**Document**

#####

Debenhams: The Fall of a High Street Chain
In January 2014, Mike Ashley surprised the market by acquiring a 4.63% stake in the then struggling retailer. Despite the value of his equity dropping by 8% in January 2015, Ashley increased his stake in the company to 21% in August 2017. Two months later in October Debenhams announced that their profit dropped 44%. This decrease was largely due to the costs incurred from the implementation of a new turnaround strategy. In January 2018, the woes of the company continued when they issued a shock profit warning after weak Christmas sales and a failure to entice shoppers with cut-price goods. The market responded, and the company’s share price decreased by as much as 20%, wiping almost GBP 70m off its market value. In March 2018, Mike Ashley increased his stake to 29.7%. The move sparked takeover conjecture as a stake of more than 30% requires the launch a formal takeover bid.
Debenhams announced another profit warning in June 2018 (the third in a row for the year 2018) and then announced plans to shut down up to 50 of its of its under-performing stores over the next three to five years, putting around 4,000 jobs at risk.

#####

**Extracted records**
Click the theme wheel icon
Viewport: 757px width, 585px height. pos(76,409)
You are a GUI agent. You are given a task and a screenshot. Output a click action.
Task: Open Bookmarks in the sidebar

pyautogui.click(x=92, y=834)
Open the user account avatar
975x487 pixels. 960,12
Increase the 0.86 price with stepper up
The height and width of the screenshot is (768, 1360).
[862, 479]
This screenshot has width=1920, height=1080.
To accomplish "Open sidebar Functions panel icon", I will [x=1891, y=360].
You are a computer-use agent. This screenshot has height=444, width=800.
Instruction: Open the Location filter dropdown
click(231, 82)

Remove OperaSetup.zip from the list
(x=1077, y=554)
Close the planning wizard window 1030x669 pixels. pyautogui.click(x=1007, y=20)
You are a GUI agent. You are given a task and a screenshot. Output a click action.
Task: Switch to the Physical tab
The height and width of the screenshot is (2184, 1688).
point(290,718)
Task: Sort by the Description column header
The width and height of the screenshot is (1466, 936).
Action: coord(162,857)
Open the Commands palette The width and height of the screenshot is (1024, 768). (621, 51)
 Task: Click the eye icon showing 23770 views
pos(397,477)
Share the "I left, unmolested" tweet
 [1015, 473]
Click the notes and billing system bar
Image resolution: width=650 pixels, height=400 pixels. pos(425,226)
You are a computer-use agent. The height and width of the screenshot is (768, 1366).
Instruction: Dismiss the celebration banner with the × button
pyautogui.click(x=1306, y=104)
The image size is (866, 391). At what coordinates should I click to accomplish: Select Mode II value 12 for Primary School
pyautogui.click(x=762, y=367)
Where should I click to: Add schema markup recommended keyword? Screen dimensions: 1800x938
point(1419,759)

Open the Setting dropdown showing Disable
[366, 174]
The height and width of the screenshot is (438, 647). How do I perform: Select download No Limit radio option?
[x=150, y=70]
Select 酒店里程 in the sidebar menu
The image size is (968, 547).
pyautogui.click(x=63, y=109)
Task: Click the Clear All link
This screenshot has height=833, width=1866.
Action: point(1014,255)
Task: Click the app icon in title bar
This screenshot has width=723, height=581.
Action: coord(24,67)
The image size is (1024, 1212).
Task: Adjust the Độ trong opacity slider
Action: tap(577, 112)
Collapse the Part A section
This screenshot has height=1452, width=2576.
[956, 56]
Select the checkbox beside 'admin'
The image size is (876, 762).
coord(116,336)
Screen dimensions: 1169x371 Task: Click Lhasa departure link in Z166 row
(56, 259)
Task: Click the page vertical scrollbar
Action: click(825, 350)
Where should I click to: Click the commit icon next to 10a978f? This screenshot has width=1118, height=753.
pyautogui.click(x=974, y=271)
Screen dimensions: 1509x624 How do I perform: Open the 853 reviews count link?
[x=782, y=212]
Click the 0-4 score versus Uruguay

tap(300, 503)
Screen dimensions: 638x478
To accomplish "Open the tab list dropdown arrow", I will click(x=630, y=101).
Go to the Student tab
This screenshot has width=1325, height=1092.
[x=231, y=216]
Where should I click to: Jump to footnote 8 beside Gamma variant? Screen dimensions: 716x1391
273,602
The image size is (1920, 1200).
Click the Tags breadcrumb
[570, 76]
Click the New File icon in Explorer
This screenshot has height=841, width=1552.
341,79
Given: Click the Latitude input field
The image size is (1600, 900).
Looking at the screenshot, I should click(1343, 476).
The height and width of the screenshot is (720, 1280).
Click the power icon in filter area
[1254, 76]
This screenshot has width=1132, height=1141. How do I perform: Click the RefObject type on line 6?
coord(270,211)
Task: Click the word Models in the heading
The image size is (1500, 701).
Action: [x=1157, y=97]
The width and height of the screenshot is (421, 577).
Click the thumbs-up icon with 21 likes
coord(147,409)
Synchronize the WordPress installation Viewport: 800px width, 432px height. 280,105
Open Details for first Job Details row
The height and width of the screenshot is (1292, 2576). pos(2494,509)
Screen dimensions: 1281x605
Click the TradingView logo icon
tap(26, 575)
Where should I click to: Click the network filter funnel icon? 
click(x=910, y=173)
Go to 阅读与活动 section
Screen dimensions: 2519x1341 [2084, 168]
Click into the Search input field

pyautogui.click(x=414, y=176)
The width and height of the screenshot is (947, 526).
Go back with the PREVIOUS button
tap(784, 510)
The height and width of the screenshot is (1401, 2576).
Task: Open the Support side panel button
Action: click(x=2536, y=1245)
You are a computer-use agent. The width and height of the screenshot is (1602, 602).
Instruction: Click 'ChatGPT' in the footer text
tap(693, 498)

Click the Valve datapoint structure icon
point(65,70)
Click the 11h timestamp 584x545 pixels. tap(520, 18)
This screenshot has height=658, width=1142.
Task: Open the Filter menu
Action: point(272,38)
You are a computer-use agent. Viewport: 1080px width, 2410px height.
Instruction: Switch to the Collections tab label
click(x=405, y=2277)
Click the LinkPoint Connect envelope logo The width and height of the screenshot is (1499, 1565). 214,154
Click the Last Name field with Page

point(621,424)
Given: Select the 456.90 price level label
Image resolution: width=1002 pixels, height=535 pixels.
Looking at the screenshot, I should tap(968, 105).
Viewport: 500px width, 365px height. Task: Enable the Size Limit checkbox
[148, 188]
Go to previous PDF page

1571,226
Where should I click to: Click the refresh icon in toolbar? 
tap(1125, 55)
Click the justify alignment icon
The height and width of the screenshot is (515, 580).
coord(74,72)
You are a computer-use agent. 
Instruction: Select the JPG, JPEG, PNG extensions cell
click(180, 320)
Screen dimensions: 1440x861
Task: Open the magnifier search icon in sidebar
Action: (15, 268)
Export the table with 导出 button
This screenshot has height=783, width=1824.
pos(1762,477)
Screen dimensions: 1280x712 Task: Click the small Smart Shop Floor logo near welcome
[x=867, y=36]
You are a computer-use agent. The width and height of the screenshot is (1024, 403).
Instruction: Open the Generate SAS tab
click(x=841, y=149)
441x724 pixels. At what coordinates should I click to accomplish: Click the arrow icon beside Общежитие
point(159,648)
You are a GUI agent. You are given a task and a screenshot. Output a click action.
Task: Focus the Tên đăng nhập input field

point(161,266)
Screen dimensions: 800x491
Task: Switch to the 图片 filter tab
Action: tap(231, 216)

#####

**Required work**
A. From the Debenhams article, quote the passage that begins at "Debenhams announced another" and ends after "jobs at risk.".
B. According to the Debenhams article, how many jobs were put at risk by the plan to close up to 50 stores?

**Solved tasks**
A.
Debenhams announced another profit warning in June 2018 (the third in a row for the year 2018) and then announced plans to shut down up to 50 of its of its under-performing stores over the next three to five years, putting around 4,000 jobs at risk.

B. Around 4,000 jobs.